Paul Stevens

Personal information
- Full name: Paul Anthony Stevens
- Born: 7 October 1974 (age 50) Sydney, New South Wales, Australia

Playing information
- Height: 190 cm (6 ft 3 in)
- Weight: 108 kg (17 st 0 lb)
- Position: Prop, Second-row
Club
| Years | Team | Pld | T | G | FG | P |
| 1993–95 | Wigan | 7 | 1 | 0 | 0 | 0 |
| 1994 | St. George Dragons | 11 | 0 | 0 | 0 | 0 |
| 1995–96 | London Broncos | 20 | 2 | 0 | 0 | 8 |
| 1996 | Oldham Bears | 3 | 0 | 0 | 0 | 0 |
| 1997–98 | Rochdale Hornets | 51 | 20 | 0 | 1 | 81 |
| 1999 | Swinton Lions | 6 | 1 | 0 | 0 | 4 |
|  | Total | 98 | 24 | 0 | 1 | 93 |
- Source:
- Relatives: Jason Stevens (brother)

= Paul Stevens (rugby league) =

Australian rugby league players (born 1974)

Stored data entries:

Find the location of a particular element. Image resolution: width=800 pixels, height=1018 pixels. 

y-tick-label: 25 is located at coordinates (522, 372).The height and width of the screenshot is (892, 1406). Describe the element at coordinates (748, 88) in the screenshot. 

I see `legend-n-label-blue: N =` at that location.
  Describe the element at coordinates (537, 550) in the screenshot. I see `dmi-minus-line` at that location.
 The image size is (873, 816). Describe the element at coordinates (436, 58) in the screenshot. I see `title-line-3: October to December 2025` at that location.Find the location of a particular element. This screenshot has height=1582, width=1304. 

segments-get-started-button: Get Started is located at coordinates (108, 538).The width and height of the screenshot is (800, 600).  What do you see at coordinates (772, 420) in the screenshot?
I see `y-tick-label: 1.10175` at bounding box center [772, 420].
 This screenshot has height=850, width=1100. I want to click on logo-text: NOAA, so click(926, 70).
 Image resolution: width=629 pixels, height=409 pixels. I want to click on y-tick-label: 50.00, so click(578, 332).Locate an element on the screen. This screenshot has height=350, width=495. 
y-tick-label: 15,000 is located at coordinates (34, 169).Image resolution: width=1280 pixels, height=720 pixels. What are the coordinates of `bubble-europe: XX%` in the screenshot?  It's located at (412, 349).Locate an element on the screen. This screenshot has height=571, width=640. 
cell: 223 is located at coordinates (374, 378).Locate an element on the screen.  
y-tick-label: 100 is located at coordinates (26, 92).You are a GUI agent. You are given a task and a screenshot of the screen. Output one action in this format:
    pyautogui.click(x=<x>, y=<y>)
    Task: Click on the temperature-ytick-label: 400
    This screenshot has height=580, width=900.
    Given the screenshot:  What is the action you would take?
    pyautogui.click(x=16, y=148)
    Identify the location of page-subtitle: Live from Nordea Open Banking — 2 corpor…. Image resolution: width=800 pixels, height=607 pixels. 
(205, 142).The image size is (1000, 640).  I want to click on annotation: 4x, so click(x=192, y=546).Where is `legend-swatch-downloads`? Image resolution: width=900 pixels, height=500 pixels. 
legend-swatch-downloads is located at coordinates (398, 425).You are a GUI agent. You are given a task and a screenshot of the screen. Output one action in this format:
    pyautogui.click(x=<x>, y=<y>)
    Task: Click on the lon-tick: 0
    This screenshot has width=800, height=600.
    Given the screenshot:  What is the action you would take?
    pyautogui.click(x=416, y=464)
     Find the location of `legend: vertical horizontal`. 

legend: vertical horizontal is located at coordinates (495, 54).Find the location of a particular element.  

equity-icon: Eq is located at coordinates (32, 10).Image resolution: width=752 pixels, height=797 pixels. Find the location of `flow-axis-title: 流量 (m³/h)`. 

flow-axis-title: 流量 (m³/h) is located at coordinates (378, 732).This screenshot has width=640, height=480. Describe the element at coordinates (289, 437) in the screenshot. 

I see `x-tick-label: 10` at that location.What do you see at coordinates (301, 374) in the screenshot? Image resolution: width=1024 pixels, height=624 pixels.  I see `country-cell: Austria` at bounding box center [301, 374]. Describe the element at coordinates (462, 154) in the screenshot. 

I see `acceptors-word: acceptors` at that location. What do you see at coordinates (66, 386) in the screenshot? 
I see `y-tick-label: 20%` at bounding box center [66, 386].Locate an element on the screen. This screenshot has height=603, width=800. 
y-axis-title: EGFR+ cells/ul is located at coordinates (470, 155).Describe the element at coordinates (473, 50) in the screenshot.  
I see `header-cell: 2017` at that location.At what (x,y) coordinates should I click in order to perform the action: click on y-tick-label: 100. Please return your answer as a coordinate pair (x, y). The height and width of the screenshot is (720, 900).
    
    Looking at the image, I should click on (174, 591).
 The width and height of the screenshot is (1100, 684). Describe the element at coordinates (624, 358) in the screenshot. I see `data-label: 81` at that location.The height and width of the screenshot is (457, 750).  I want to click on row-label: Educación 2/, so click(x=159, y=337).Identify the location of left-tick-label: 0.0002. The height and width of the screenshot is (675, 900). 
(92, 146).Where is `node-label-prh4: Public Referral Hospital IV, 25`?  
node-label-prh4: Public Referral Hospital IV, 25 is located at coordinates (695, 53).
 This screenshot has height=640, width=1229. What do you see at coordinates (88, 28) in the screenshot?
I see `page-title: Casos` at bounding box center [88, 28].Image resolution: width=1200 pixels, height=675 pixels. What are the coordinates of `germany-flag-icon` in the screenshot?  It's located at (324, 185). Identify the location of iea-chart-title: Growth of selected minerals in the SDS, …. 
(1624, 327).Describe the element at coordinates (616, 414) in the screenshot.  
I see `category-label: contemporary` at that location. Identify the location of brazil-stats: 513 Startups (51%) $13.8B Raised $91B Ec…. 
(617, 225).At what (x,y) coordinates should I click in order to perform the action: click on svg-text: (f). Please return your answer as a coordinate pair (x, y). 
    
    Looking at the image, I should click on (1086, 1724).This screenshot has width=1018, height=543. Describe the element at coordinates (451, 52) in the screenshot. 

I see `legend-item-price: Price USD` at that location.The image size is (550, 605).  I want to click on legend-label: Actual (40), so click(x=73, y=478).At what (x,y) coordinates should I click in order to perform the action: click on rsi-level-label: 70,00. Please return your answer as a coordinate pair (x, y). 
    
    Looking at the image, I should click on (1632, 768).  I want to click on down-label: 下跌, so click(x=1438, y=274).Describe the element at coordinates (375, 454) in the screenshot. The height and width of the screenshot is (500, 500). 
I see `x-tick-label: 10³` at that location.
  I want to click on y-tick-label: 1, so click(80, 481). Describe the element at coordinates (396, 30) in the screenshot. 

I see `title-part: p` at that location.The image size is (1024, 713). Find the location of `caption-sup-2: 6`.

• [Exercise directions]
Reproduce the passage of the Paul Stevens profile between "- Position: Prop, Second-row" and "Jason Stevens (brother)", inclusive. The listing plays no part in this exercise.

• [Exercise solution]
- Position: Prop, Second-row
Club
| Years | Team | Pld | T | G | FG | P |
| 1993–95 | Wigan | 7 | 1 | 0 | 0 | 0 |
| 1994 | St. George Dragons | 11 | 0 | 0 | 0 | 0 |
| 1995–96 | London Broncos | 20 | 2 | 0 | 0 | 8 |
| 1996 | Oldham Bears | 3 | 0 | 0 | 0 | 0 |
| 1997–98 | Rochdale Hornets | 51 | 20 | 0 | 1 | 81 |
| 1999 | Swinton Lions | 6 | 1 | 0 | 0 | 4 |
|  | Total | 98 | 24 | 0 | 1 | 93 |
- Source:
- Relatives: Jason Stevens (brother)